What does it meant when a function member of a class is declared as const?
Thanks
Pmb 15 1127
"Pmb" <so*****@somewhere.com> wrote in message
news:X5********************@comcast.com... What does it meant when a function member of a class is declared as const?
That it does not modify the object on which it is called.
john
Pmb wrote: What does it meant when a function member of a class is declared as const?

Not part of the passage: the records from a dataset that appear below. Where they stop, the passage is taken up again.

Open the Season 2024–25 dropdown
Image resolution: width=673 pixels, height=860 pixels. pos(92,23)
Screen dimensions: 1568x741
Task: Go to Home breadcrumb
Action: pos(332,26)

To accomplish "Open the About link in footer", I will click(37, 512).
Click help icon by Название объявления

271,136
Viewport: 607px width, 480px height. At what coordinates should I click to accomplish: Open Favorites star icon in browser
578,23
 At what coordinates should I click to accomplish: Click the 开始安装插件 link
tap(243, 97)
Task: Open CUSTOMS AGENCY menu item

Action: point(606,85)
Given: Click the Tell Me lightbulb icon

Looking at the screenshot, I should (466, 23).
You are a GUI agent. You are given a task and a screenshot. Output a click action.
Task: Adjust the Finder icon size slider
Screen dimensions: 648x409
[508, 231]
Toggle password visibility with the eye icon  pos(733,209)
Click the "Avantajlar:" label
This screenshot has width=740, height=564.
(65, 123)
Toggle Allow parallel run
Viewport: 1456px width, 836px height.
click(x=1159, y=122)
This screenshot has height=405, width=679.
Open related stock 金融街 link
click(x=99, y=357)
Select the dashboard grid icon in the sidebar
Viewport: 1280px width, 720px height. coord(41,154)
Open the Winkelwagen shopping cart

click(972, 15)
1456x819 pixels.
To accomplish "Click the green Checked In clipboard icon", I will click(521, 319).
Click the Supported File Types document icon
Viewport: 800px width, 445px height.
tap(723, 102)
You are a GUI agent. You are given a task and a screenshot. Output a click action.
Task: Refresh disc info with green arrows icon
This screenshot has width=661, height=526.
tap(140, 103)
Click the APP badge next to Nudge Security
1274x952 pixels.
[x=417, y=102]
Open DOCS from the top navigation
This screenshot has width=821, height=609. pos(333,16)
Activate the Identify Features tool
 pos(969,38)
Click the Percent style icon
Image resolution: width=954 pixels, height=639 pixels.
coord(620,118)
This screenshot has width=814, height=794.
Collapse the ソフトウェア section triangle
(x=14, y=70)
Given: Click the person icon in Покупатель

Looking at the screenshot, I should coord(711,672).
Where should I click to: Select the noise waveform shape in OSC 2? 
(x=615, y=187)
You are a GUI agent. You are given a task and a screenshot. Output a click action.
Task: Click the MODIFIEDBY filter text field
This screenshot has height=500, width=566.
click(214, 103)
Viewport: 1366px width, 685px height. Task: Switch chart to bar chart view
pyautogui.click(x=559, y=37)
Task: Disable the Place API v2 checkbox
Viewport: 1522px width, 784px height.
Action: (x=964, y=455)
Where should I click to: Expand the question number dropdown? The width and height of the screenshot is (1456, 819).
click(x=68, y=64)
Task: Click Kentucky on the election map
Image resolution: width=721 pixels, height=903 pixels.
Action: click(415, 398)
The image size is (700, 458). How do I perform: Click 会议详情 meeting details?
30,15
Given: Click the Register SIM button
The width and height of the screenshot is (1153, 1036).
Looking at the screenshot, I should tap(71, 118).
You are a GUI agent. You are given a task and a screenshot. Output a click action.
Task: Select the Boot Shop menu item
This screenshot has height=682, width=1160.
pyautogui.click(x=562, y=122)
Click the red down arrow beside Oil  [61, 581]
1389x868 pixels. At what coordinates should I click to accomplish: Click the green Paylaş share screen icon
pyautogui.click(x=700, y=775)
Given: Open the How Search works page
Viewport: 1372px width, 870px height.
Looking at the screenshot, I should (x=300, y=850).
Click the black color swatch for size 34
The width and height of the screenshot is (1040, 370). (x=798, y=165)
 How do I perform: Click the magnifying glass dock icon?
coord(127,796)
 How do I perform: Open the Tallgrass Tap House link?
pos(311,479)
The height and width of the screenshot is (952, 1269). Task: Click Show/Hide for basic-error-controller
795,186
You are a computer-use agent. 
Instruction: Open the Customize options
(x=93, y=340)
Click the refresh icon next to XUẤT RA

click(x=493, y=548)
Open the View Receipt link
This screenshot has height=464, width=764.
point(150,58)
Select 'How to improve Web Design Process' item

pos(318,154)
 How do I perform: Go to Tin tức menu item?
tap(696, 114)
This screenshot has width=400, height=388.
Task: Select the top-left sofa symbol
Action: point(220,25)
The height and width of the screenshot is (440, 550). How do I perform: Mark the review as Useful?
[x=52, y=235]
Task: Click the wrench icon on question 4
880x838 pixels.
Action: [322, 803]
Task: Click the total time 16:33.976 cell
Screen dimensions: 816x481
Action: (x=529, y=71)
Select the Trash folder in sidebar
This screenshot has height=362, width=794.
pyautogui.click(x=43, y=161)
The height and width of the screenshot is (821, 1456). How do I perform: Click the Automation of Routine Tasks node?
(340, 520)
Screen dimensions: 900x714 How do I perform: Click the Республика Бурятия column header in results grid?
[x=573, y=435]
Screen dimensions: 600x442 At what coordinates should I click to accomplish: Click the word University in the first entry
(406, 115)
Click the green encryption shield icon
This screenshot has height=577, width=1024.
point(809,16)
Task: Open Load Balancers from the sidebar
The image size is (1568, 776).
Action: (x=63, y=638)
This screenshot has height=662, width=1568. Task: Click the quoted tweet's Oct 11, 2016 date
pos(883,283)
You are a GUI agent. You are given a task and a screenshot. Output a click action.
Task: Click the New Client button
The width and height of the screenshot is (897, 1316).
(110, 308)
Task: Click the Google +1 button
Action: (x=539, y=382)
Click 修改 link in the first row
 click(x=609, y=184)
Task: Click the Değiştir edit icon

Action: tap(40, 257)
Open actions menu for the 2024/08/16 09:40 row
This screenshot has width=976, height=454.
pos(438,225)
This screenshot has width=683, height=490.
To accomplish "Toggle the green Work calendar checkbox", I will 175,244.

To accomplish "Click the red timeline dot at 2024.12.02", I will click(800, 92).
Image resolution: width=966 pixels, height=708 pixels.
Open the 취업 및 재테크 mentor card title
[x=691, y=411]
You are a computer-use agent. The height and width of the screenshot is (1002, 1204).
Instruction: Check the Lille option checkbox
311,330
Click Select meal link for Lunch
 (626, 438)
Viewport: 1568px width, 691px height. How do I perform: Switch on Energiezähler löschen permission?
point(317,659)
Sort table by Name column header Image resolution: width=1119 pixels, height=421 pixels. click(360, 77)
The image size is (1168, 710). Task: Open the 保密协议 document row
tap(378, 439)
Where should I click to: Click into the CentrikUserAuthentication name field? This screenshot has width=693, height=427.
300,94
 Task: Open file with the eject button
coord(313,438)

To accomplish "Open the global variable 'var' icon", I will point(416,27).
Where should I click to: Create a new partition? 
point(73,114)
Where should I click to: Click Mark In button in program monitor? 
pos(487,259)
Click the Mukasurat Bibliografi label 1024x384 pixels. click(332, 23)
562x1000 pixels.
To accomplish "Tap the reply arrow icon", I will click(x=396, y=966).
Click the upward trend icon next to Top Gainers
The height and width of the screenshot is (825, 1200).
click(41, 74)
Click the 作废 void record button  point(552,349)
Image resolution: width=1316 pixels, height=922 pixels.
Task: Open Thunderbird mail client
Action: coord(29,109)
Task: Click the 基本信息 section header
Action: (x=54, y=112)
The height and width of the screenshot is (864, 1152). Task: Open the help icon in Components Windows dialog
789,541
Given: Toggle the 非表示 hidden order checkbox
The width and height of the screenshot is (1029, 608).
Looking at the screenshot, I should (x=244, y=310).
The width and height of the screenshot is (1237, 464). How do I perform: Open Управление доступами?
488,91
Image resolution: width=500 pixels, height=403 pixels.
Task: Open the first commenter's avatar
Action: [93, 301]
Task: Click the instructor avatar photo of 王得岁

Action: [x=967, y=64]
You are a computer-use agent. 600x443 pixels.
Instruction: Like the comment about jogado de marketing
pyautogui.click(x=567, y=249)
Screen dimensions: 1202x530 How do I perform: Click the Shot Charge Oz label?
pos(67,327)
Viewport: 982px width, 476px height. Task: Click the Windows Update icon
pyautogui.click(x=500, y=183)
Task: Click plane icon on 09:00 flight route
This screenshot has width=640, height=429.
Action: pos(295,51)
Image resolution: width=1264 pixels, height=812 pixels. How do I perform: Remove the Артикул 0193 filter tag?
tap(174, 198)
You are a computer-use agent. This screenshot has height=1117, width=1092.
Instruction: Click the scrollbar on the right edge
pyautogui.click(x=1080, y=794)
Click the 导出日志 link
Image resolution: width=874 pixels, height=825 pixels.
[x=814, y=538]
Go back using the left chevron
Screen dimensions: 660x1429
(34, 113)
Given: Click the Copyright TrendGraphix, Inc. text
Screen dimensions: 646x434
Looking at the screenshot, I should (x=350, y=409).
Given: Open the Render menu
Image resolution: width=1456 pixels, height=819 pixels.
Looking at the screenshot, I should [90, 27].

That the function is not going to change the state of the
object when called.
In practice this means: This function can be called on const objects.
--
Karl Heinz Buchegger kb******@gascad.at
"Sharad Kala" <no*****************@yahoo.com> wrote in message
news:2h************@uni-berlin.de... "Pmb" <so*****@somewhere.com> wrote in message news:X5********************@comcast.com... What does it meant when a function member of a class is declared as
const? Always check the FAQ first. http://www.parashift.com/c++-faq-lit...html#faq-18.10
Thanks. I checked the FAQ and didn't see that. I searched the page for
"const function" and didn't see it.
In any case, after reading it, I don't understand what it means by "The
'abstract (client-visible) state of the object isn't going to change"
Thanks
Pmb
Pmb wrote: "Sharad Kala" <no*****************@yahoo.com> wrote in message news:2h************@uni-berlin.de... "Pmb" <so*****@somewhere.com> wrote in message news:X5********************@comcast.com... What does it meant when a function member of a class is declared as
const? Always check the FAQ first. http://www.parashift.com/c++-faq-lit...html#faq-18.10
Thanks. I checked the FAQ and didn't see that. I searched the page for "const function" and didn't see it.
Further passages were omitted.